About this task:
In the records below, please retype word for word every line from the one containing "This screenshot has height=653, width=800." through the final one, both included, and nothing else.

Records supplied:
◇ ◇ ◇ ◇

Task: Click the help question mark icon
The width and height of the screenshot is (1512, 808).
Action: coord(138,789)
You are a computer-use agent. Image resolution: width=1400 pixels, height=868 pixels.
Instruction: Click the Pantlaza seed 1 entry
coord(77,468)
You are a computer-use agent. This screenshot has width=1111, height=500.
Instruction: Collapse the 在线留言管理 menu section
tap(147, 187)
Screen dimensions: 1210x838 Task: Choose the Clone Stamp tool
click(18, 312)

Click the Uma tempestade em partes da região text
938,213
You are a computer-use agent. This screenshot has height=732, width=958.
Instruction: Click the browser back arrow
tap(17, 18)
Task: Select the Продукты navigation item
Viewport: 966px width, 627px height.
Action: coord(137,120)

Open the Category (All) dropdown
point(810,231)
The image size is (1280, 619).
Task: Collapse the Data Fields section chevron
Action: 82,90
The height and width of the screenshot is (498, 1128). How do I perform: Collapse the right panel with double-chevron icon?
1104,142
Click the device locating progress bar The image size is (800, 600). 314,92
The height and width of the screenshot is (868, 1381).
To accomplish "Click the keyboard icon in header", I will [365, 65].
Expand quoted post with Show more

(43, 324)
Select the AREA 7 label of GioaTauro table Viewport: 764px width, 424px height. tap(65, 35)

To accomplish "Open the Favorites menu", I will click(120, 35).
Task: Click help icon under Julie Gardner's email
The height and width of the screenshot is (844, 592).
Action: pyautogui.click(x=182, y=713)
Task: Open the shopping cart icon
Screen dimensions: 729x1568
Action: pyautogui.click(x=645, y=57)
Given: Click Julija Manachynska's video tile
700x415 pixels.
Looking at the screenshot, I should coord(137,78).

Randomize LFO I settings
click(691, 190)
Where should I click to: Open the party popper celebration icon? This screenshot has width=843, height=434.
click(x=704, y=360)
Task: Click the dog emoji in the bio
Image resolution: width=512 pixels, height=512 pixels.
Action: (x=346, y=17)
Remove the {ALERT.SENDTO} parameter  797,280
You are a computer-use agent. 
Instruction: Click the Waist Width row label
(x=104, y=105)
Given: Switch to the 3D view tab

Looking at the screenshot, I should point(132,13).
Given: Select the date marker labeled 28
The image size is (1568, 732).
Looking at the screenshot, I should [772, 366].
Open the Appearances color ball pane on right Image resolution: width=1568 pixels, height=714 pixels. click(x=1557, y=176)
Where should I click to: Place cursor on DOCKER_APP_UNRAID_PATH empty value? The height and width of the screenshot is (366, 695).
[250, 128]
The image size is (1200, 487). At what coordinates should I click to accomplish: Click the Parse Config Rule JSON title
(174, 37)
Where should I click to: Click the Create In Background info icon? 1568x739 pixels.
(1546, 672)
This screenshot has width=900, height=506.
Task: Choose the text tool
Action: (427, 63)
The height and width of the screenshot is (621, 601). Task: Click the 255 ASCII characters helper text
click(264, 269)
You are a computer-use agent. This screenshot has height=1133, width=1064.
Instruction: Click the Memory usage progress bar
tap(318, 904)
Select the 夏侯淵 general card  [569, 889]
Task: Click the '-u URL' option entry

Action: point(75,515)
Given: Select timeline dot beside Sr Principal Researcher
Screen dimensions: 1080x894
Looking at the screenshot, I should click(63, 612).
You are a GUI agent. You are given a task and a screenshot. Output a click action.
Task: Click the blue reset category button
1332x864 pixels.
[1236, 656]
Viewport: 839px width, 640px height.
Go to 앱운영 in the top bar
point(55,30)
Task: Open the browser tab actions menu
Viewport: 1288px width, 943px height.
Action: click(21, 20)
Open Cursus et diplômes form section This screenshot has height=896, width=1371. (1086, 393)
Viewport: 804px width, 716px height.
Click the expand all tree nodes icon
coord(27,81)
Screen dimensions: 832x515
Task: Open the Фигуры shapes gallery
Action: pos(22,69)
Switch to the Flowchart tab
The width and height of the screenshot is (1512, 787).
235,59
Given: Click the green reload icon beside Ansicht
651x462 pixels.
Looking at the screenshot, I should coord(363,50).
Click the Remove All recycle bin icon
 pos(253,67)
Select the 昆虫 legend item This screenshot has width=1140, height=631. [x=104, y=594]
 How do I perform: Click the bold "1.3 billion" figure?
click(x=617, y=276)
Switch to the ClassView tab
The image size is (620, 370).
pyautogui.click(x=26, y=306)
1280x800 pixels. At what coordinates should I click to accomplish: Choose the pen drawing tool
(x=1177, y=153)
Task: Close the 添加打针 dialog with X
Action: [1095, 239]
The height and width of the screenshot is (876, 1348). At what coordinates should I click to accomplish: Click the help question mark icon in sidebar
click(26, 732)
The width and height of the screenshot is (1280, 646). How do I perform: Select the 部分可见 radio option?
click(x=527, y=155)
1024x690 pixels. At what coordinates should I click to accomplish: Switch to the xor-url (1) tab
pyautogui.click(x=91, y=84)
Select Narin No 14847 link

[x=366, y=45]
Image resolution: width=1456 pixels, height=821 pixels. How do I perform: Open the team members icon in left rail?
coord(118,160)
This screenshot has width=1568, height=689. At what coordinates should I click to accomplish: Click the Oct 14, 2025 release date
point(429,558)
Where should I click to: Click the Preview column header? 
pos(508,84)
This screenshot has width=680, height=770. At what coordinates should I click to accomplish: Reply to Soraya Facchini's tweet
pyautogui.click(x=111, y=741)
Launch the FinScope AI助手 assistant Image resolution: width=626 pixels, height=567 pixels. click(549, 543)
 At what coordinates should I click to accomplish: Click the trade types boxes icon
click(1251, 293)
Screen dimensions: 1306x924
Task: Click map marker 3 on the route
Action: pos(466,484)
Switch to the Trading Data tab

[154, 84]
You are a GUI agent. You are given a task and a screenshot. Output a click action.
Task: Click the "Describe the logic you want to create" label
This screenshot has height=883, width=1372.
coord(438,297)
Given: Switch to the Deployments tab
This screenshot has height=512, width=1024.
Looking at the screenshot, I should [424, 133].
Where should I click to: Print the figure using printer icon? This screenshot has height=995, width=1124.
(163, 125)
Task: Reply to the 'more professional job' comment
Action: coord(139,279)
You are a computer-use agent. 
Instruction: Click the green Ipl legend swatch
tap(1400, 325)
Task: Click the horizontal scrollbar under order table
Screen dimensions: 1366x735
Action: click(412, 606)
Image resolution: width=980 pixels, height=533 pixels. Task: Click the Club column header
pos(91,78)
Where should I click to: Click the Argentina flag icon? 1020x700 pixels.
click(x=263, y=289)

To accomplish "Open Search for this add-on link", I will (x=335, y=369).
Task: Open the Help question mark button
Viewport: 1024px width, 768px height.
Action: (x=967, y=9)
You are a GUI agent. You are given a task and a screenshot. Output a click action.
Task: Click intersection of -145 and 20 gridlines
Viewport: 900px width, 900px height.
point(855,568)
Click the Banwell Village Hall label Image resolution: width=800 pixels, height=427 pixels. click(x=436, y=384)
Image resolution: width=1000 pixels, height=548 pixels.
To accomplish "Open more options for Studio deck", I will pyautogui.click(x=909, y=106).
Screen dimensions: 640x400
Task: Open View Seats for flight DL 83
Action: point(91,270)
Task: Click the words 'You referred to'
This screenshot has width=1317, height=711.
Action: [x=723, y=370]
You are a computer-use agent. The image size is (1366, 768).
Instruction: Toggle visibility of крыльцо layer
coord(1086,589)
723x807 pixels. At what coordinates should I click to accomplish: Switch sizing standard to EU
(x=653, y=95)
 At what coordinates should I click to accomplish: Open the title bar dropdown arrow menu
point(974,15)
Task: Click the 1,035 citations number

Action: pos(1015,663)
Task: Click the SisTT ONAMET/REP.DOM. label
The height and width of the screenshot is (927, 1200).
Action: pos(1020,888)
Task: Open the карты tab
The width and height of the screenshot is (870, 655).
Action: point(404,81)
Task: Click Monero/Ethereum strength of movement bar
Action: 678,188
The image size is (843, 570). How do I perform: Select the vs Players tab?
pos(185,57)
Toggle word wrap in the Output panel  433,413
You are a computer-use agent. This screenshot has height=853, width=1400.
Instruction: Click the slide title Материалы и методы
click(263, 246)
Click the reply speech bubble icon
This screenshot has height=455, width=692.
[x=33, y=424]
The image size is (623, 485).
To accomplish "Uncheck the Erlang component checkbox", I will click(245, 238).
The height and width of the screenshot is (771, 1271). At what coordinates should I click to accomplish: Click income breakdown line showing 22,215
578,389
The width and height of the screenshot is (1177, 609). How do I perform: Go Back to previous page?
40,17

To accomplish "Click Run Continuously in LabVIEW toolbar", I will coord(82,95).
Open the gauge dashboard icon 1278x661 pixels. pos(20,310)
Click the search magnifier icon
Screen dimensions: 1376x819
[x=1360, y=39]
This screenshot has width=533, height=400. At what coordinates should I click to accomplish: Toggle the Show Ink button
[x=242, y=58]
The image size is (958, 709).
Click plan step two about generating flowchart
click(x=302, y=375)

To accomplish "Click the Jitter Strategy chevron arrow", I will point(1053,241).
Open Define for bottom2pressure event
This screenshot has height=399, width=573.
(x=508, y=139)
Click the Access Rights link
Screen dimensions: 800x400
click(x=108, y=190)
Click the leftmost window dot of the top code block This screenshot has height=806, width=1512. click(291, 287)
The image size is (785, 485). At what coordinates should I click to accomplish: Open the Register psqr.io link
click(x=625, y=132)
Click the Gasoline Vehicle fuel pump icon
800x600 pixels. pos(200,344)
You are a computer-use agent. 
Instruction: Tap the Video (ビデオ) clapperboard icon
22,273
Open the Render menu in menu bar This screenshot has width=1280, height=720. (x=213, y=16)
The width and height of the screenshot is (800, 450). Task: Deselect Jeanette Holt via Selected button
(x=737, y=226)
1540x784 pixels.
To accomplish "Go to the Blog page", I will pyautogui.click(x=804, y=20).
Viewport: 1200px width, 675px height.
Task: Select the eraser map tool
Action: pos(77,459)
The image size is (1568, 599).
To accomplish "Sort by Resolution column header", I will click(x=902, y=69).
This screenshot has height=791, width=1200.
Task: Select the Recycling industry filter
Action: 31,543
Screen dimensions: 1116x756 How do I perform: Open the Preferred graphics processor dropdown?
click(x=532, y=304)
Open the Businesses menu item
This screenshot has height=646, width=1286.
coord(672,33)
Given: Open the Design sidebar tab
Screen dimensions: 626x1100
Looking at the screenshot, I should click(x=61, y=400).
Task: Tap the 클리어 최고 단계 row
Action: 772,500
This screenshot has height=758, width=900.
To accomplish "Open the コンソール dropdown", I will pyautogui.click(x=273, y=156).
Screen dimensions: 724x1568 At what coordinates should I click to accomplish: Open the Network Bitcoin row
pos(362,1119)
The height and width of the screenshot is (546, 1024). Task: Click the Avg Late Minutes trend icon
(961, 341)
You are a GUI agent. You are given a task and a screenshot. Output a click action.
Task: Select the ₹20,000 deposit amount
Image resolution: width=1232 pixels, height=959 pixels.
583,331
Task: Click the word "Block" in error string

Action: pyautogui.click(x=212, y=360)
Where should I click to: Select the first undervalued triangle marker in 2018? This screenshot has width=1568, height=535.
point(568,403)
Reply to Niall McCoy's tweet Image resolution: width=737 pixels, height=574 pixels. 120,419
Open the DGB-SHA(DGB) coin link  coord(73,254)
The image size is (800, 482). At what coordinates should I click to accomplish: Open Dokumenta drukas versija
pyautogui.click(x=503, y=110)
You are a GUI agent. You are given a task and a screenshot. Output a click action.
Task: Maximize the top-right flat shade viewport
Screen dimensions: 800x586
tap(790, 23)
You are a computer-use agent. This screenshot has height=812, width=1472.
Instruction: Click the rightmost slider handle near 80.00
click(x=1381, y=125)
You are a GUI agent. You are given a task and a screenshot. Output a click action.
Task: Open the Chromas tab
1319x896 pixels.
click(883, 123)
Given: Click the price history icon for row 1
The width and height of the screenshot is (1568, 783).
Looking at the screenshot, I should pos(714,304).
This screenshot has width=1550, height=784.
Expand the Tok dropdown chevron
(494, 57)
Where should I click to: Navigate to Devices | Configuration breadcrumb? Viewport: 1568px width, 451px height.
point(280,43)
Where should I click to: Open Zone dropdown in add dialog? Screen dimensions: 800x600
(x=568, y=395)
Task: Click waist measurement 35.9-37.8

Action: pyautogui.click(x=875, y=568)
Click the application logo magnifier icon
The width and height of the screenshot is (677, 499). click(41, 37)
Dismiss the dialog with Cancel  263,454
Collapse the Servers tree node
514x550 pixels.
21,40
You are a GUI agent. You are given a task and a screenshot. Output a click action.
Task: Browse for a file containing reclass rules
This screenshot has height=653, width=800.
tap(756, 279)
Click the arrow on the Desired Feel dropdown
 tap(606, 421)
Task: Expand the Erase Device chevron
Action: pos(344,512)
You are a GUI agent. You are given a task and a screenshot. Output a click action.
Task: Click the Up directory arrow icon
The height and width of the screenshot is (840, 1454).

◇ ◇ ◇ ◇

Written solution:
This screenshot has height=653, width=800.
tap(756, 279)
Click the arrow on the Desired Feel dropdown
 tap(606, 421)
Task: Expand the Erase Device chevron
Action: pos(344,512)
You are a GUI agent. You are given a task and a screenshot. Output a click action.
Task: Click the Up directory arrow icon
The height and width of the screenshot is (840, 1454).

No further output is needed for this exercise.